BEGIN

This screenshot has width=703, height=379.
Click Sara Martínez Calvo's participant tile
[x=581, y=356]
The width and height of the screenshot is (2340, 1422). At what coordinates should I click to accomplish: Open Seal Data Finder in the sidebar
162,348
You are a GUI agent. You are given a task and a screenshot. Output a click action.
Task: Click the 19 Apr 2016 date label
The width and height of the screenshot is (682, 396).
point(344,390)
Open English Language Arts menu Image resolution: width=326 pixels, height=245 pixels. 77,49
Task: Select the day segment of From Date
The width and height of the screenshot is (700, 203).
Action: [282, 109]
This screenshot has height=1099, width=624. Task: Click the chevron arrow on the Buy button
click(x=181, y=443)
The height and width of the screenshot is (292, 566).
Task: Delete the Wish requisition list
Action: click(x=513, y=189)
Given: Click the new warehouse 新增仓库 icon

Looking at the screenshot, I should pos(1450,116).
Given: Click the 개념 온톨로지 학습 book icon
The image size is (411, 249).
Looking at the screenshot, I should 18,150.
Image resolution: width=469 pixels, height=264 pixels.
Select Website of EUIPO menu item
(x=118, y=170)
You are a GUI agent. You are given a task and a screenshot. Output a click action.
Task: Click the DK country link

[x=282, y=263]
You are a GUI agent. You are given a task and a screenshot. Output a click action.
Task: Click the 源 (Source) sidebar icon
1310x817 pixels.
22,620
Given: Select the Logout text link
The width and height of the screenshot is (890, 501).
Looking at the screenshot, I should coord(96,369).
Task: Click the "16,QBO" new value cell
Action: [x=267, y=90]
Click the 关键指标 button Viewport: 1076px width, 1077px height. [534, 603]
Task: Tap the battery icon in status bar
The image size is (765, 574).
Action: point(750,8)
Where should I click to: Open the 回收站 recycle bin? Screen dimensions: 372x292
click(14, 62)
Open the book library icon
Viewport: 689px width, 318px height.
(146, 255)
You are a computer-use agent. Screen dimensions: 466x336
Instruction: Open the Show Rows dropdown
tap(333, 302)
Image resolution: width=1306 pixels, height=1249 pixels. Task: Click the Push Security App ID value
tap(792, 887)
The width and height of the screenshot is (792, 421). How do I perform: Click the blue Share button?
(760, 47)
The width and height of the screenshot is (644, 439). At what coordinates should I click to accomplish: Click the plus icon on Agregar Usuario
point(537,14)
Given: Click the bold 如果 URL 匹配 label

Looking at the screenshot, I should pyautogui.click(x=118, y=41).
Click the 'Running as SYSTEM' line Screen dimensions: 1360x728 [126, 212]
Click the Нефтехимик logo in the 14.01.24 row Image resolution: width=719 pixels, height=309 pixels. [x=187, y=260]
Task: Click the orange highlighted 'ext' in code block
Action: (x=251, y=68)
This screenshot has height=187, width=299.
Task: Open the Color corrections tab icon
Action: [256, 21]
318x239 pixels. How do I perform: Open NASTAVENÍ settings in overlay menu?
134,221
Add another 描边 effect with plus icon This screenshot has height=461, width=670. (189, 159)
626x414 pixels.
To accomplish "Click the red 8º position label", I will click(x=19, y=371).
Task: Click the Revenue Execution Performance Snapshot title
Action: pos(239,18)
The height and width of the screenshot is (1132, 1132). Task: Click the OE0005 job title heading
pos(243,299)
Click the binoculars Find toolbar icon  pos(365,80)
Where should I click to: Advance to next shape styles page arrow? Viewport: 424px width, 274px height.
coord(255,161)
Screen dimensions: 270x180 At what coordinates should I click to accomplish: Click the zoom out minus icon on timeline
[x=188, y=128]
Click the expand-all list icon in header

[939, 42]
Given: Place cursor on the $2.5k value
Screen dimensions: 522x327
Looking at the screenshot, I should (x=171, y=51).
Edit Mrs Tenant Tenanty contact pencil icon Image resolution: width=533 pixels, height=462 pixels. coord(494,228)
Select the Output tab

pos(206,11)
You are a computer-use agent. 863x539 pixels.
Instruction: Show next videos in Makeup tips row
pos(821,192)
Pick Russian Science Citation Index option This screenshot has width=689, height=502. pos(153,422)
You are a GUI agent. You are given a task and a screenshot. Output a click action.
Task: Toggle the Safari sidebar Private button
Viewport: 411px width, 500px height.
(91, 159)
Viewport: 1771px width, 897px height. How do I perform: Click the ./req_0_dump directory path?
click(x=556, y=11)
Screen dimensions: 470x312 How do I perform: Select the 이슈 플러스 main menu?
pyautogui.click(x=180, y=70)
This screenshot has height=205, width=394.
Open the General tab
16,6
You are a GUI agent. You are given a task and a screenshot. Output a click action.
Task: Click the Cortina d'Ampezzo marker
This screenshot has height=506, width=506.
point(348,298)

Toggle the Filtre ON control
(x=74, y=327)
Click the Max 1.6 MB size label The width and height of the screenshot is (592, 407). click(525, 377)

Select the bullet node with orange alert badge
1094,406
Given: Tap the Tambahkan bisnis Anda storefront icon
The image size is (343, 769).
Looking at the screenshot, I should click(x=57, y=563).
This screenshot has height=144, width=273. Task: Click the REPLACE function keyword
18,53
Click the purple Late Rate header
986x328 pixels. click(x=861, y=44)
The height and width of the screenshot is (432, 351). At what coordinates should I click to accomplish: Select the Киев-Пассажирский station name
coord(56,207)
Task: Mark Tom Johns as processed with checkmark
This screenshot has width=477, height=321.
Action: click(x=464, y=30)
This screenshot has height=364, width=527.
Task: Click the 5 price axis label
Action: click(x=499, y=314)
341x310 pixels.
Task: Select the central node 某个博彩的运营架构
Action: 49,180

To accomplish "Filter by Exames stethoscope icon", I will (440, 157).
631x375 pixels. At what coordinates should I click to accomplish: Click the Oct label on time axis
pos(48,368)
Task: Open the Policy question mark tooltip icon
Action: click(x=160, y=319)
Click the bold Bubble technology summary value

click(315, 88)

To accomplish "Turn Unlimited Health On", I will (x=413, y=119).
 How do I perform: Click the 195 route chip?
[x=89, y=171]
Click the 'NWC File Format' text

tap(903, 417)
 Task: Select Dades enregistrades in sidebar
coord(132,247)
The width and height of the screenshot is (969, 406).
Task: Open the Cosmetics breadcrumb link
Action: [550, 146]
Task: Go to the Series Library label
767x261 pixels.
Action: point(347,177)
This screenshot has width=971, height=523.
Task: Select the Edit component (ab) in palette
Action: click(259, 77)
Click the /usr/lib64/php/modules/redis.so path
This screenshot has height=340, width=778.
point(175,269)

END

◆ Brief
Could you transcribe all of the entries exactly, leaving nothing out?

◆ The completed task
This screenshot has width=703, height=379.
Click Sara Martínez Calvo's participant tile
[x=581, y=356]
The width and height of the screenshot is (2340, 1422). At what coordinates should I click to accomplish: Open Seal Data Finder in the sidebar
162,348
You are a GUI agent. You are given a task and a screenshot. Output a click action.
Task: Click the 19 Apr 2016 date label
The width and height of the screenshot is (682, 396).
point(344,390)
Open English Language Arts menu Image resolution: width=326 pixels, height=245 pixels. 77,49
Task: Select the day segment of From Date
The width and height of the screenshot is (700, 203).
Action: [282, 109]
This screenshot has height=1099, width=624. Task: Click the chevron arrow on the Buy button
click(x=181, y=443)
The height and width of the screenshot is (292, 566).
Task: Delete the Wish requisition list
Action: click(x=513, y=189)
Given: Click the new warehouse 新增仓库 icon

Looking at the screenshot, I should pos(1450,116).
Given: Click the 개념 온톨로지 학습 book icon
The image size is (411, 249).
Looking at the screenshot, I should 18,150.
Image resolution: width=469 pixels, height=264 pixels.
Select Website of EUIPO menu item
(x=118, y=170)
You are a GUI agent. You are given a task and a screenshot. Output a click action.
Task: Click the DK country link

[x=282, y=263]
You are a GUI agent. You are given a task and a screenshot. Output a click action.
Task: Click the 源 (Source) sidebar icon
1310x817 pixels.
22,620
Given: Select the Logout text link
The width and height of the screenshot is (890, 501).
Looking at the screenshot, I should coord(96,369).
Task: Click the "16,QBO" new value cell
Action: [x=267, y=90]
Click the 关键指标 button Viewport: 1076px width, 1077px height. [534, 603]
Task: Tap the battery icon in status bar
The image size is (765, 574).
Action: point(750,8)
Where should I click to: Open the 回收站 recycle bin? Screen dimensions: 372x292
click(14, 62)
Open the book library icon
Viewport: 689px width, 318px height.
(146, 255)
You are a computer-use agent. Screen dimensions: 466x336
Instruction: Open the Show Rows dropdown
tap(333, 302)
Image resolution: width=1306 pixels, height=1249 pixels. Task: Click the Push Security App ID value
tap(792, 887)
The width and height of the screenshot is (792, 421). How do I perform: Click the blue Share button?
(760, 47)
The width and height of the screenshot is (644, 439). At what coordinates should I click to accomplish: Click the plus icon on Agregar Usuario
point(537,14)
Given: Click the bold 如果 URL 匹配 label

Looking at the screenshot, I should pyautogui.click(x=118, y=41).
Click the 'Running as SYSTEM' line Screen dimensions: 1360x728 [126, 212]
Click the Нефтехимик logo in the 14.01.24 row Image resolution: width=719 pixels, height=309 pixels. [x=187, y=260]
Task: Click the orange highlighted 'ext' in code block
Action: (x=251, y=68)
This screenshot has height=187, width=299.
Task: Open the Color corrections tab icon
Action: [256, 21]
318x239 pixels. How do I perform: Open NASTAVENÍ settings in overlay menu?
134,221
Add another 描边 effect with plus icon This screenshot has height=461, width=670. (189, 159)
626x414 pixels.
To accomplish "Click the red 8º position label", I will click(x=19, y=371).
Task: Click the Revenue Execution Performance Snapshot title
Action: pos(239,18)
The height and width of the screenshot is (1132, 1132). Task: Click the OE0005 job title heading
pos(243,299)
Click the binoculars Find toolbar icon  pos(365,80)
Where should I click to: Advance to next shape styles page arrow? Viewport: 424px width, 274px height.
coord(255,161)
Screen dimensions: 270x180 At what coordinates should I click to accomplish: Click the zoom out minus icon on timeline
[x=188, y=128]
Click the expand-all list icon in header

[939, 42]
Given: Place cursor on the $2.5k value
Screen dimensions: 522x327
Looking at the screenshot, I should (x=171, y=51).
Edit Mrs Tenant Tenanty contact pencil icon Image resolution: width=533 pixels, height=462 pixels. coord(494,228)
Select the Output tab

pos(206,11)
You are a computer-use agent. 863x539 pixels.
Instruction: Show next videos in Makeup tips row
pos(821,192)
Pick Russian Science Citation Index option This screenshot has width=689, height=502. pos(153,422)
You are a GUI agent. You are given a task and a screenshot. Output a click action.
Task: Toggle the Safari sidebar Private button
Viewport: 411px width, 500px height.
(91, 159)
Viewport: 1771px width, 897px height. How do I perform: Click the ./req_0_dump directory path?
click(x=556, y=11)
Screen dimensions: 470x312 How do I perform: Select the 이슈 플러스 main menu?
pyautogui.click(x=180, y=70)
This screenshot has height=205, width=394.
Open the General tab
16,6
You are a GUI agent. You are given a task and a screenshot. Output a click action.
Task: Click the Cortina d'Ampezzo marker
This screenshot has height=506, width=506.
point(348,298)

Toggle the Filtre ON control
(x=74, y=327)
Click the Max 1.6 MB size label The width and height of the screenshot is (592, 407). click(525, 377)

Select the bullet node with orange alert badge
1094,406
Given: Tap the Tambahkan bisnis Anda storefront icon
The image size is (343, 769).
Looking at the screenshot, I should click(x=57, y=563).
This screenshot has height=144, width=273. Task: Click the REPLACE function keyword
18,53
Click the purple Late Rate header
986x328 pixels. click(x=861, y=44)
The height and width of the screenshot is (432, 351). At what coordinates should I click to accomplish: Select the Киев-Пассажирский station name
coord(56,207)
Task: Mark Tom Johns as processed with checkmark
This screenshot has width=477, height=321.
Action: click(x=464, y=30)
This screenshot has height=364, width=527.
Task: Click the 5 price axis label
Action: click(x=499, y=314)
341x310 pixels.
Task: Select the central node 某个博彩的运营架构
Action: 49,180

To accomplish "Filter by Exames stethoscope icon", I will (440, 157).
631x375 pixels. At what coordinates should I click to accomplish: Click the Oct label on time axis
pos(48,368)
Task: Open the Policy question mark tooltip icon
Action: click(x=160, y=319)
Click the bold Bubble technology summary value

click(315, 88)

To accomplish "Turn Unlimited Health On", I will (x=413, y=119).
 How do I perform: Click the 195 route chip?
[x=89, y=171]
Click the 'NWC File Format' text

tap(903, 417)
 Task: Select Dades enregistrades in sidebar
coord(132,247)
The width and height of the screenshot is (969, 406).
Task: Open the Cosmetics breadcrumb link
Action: [550, 146]
Task: Go to the Series Library label
767x261 pixels.
Action: point(347,177)
This screenshot has width=971, height=523.
Task: Select the Edit component (ab) in palette
Action: click(259, 77)
Click the /usr/lib64/php/modules/redis.so path
This screenshot has height=340, width=778.
point(175,269)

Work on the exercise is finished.